### Task requirements
Repeat every entry in full. Match each line exactly.

*-*-*

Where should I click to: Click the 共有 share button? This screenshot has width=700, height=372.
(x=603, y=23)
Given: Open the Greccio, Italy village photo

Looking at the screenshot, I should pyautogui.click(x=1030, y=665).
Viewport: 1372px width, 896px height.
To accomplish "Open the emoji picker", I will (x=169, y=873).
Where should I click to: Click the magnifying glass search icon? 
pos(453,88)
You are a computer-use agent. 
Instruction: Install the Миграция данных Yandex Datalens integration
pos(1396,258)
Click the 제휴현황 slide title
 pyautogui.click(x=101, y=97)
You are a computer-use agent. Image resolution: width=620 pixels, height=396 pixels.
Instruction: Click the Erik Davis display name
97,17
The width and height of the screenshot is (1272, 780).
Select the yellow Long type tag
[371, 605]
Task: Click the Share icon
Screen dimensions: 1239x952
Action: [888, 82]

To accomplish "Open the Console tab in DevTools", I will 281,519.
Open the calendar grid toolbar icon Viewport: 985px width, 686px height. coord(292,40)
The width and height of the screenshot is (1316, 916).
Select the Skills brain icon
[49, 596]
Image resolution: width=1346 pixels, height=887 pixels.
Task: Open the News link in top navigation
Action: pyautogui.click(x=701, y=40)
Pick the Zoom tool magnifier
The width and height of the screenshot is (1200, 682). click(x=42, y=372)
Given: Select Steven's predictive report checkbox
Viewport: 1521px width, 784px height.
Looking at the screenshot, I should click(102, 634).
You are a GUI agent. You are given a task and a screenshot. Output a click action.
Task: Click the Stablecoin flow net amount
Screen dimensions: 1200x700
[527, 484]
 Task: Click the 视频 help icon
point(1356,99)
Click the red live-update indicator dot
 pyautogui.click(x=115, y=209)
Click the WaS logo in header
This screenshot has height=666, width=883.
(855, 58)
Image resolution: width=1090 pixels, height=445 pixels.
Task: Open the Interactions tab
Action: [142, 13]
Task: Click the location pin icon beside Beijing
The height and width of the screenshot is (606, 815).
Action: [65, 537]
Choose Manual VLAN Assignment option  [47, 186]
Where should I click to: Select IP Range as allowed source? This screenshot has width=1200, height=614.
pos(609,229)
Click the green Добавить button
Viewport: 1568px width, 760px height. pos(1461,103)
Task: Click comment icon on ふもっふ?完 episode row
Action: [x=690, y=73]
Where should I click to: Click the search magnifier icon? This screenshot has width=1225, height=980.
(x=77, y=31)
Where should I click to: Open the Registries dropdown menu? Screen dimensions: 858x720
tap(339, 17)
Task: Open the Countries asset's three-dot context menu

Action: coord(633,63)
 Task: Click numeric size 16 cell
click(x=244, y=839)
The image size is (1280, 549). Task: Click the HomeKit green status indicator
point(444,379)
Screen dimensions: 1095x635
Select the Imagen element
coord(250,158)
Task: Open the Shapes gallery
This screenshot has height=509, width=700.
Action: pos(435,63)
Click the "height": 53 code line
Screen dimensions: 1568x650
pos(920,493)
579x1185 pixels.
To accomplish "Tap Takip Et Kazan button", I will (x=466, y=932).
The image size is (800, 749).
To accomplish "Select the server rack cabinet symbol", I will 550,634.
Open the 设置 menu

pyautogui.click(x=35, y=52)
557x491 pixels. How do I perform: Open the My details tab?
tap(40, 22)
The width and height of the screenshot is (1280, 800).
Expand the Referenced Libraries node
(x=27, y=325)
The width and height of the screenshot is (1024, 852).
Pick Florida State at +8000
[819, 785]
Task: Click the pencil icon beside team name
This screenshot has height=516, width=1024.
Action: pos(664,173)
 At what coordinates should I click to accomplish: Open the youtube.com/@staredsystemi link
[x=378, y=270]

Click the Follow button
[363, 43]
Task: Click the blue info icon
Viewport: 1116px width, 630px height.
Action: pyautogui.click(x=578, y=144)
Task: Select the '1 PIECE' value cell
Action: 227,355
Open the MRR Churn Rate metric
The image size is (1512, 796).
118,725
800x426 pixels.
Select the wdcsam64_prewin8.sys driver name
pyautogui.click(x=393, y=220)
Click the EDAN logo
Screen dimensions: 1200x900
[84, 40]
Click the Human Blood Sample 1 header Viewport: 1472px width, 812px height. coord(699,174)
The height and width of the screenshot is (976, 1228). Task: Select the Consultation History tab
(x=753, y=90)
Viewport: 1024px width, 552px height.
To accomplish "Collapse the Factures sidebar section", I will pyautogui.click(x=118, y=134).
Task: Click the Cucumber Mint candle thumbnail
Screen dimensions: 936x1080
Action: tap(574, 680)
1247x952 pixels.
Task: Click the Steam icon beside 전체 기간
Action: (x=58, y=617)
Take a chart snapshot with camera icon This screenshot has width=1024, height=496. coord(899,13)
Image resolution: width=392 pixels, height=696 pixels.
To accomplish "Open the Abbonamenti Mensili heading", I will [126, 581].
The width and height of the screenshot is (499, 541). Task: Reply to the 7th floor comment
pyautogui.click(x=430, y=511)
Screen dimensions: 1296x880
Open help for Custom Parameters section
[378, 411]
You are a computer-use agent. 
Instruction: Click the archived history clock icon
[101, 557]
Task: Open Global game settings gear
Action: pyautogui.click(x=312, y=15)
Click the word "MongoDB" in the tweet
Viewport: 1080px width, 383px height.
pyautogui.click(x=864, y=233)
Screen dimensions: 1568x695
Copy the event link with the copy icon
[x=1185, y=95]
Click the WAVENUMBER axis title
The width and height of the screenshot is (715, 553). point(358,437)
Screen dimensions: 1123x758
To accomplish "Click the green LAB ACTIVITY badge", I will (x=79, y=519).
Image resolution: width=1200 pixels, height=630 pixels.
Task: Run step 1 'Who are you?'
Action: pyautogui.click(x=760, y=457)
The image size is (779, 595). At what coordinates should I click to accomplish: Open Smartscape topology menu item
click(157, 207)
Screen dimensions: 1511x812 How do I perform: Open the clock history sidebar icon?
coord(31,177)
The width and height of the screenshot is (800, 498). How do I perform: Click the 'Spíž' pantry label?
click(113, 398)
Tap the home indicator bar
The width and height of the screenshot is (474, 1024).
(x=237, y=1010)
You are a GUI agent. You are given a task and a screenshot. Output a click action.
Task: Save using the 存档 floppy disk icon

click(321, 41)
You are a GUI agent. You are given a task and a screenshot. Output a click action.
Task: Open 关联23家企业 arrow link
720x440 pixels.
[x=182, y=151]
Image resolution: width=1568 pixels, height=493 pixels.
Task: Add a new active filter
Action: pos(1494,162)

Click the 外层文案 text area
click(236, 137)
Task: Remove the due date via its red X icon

*-*-*

### Worked solution
Where should I click to: Click the 共有 share button? This screenshot has width=700, height=372.
(x=603, y=23)
Given: Open the Greccio, Italy village photo

Looking at the screenshot, I should pyautogui.click(x=1030, y=665).
Viewport: 1372px width, 896px height.
To accomplish "Open the emoji picker", I will (x=169, y=873).
Where should I click to: Click the magnifying glass search icon? 
pos(453,88)
You are a computer-use agent. 
Instruction: Install the Миграция данных Yandex Datalens integration
pos(1396,258)
Click the 제휴현황 slide title
 pyautogui.click(x=101, y=97)
You are a computer-use agent. Image resolution: width=620 pixels, height=396 pixels.
Instruction: Click the Erik Davis display name
97,17
The width and height of the screenshot is (1272, 780).
Select the yellow Long type tag
[371, 605]
Task: Click the Share icon
Screen dimensions: 1239x952
Action: [888, 82]

To accomplish "Open the Console tab in DevTools", I will 281,519.
Open the calendar grid toolbar icon Viewport: 985px width, 686px height. coord(292,40)
The width and height of the screenshot is (1316, 916).
Select the Skills brain icon
[49, 596]
Image resolution: width=1346 pixels, height=887 pixels.
Task: Open the News link in top navigation
Action: pyautogui.click(x=701, y=40)
Pick the Zoom tool magnifier
The width and height of the screenshot is (1200, 682). click(x=42, y=372)
Given: Select Steven's predictive report checkbox
Viewport: 1521px width, 784px height.
Looking at the screenshot, I should click(102, 634).
You are a GUI agent. You are given a task and a screenshot. Output a click action.
Task: Click the Stablecoin flow net amount
Screen dimensions: 1200x700
[527, 484]
 Task: Click the 视频 help icon
point(1356,99)
Click the red live-update indicator dot
 pyautogui.click(x=115, y=209)
Click the WaS logo in header
This screenshot has height=666, width=883.
(855, 58)
Image resolution: width=1090 pixels, height=445 pixels.
Task: Open the Interactions tab
Action: [142, 13]
Task: Click the location pin icon beside Beijing
The height and width of the screenshot is (606, 815).
Action: [65, 537]
Choose Manual VLAN Assignment option  [47, 186]
Where should I click to: Select IP Range as allowed source? This screenshot has width=1200, height=614.
pos(609,229)
Click the green Добавить button
Viewport: 1568px width, 760px height. pos(1461,103)
Task: Click comment icon on ふもっふ?完 episode row
Action: [x=690, y=73]
Where should I click to: Click the search magnifier icon? This screenshot has width=1225, height=980.
(x=77, y=31)
Where should I click to: Open the Registries dropdown menu? Screen dimensions: 858x720
tap(339, 17)
Task: Open the Countries asset's three-dot context menu

Action: coord(633,63)
 Task: Click numeric size 16 cell
click(x=244, y=839)
The image size is (1280, 549). Task: Click the HomeKit green status indicator
point(444,379)
Screen dimensions: 1095x635
Select the Imagen element
coord(250,158)
Task: Open the Shapes gallery
This screenshot has height=509, width=700.
Action: pos(435,63)
Click the "height": 53 code line
Screen dimensions: 1568x650
pos(920,493)
579x1185 pixels.
To accomplish "Tap Takip Et Kazan button", I will (x=466, y=932).
The image size is (800, 749).
To accomplish "Select the server rack cabinet symbol", I will 550,634.
Open the 设置 menu

pyautogui.click(x=35, y=52)
557x491 pixels. How do I perform: Open the My details tab?
tap(40, 22)
The width and height of the screenshot is (1280, 800).
Expand the Referenced Libraries node
(x=27, y=325)
The width and height of the screenshot is (1024, 852).
Pick Florida State at +8000
[819, 785]
Task: Click the pencil icon beside team name
This screenshot has height=516, width=1024.
Action: pos(664,173)
 At what coordinates should I click to accomplish: Open the youtube.com/@staredsystemi link
[x=378, y=270]

Click the Follow button
[363, 43]
Task: Click the blue info icon
Viewport: 1116px width, 630px height.
Action: pyautogui.click(x=578, y=144)
Task: Select the '1 PIECE' value cell
Action: 227,355
Open the MRR Churn Rate metric
The image size is (1512, 796).
118,725
800x426 pixels.
Select the wdcsam64_prewin8.sys driver name
pyautogui.click(x=393, y=220)
Click the EDAN logo
Screen dimensions: 1200x900
[84, 40]
Click the Human Blood Sample 1 header Viewport: 1472px width, 812px height. coord(699,174)
The height and width of the screenshot is (976, 1228). Task: Select the Consultation History tab
(x=753, y=90)
Viewport: 1024px width, 552px height.
To accomplish "Collapse the Factures sidebar section", I will pyautogui.click(x=118, y=134).
Task: Click the Cucumber Mint candle thumbnail
Screen dimensions: 936x1080
Action: tap(574, 680)
1247x952 pixels.
Task: Click the Steam icon beside 전체 기간
Action: (x=58, y=617)
Take a chart snapshot with camera icon This screenshot has width=1024, height=496. coord(899,13)
Image resolution: width=392 pixels, height=696 pixels.
To accomplish "Open the Abbonamenti Mensili heading", I will [126, 581].
The width and height of the screenshot is (499, 541). Task: Reply to the 7th floor comment
pyautogui.click(x=430, y=511)
Screen dimensions: 1296x880
Open help for Custom Parameters section
[378, 411]
You are a computer-use agent. 
Instruction: Click the archived history clock icon
[101, 557]
Task: Open Global game settings gear
Action: pyautogui.click(x=312, y=15)
Click the word "MongoDB" in the tweet
Viewport: 1080px width, 383px height.
pyautogui.click(x=864, y=233)
Screen dimensions: 1568x695
Copy the event link with the copy icon
[x=1185, y=95]
Click the WAVENUMBER axis title
The width and height of the screenshot is (715, 553). point(358,437)
Screen dimensions: 1123x758
To accomplish "Click the green LAB ACTIVITY badge", I will (x=79, y=519).
Image resolution: width=1200 pixels, height=630 pixels.
Task: Run step 1 'Who are you?'
Action: pyautogui.click(x=760, y=457)
The image size is (779, 595). At what coordinates should I click to accomplish: Open Smartscape topology menu item
click(157, 207)
Screen dimensions: 1511x812 How do I perform: Open the clock history sidebar icon?
coord(31,177)
The width and height of the screenshot is (800, 498). How do I perform: Click the 'Spíž' pantry label?
click(113, 398)
Tap the home indicator bar
The width and height of the screenshot is (474, 1024).
(x=237, y=1010)
You are a GUI agent. You are given a task and a screenshot. Output a click action.
Task: Save using the 存档 floppy disk icon

click(321, 41)
You are a GUI agent. You are given a task and a screenshot. Output a click action.
Task: Open 关联23家企业 arrow link
720x440 pixels.
[x=182, y=151]
Image resolution: width=1568 pixels, height=493 pixels.
Task: Add a new active filter
Action: pos(1494,162)

Click the 外层文案 text area
click(236, 137)
Task: Remove the due date via its red X icon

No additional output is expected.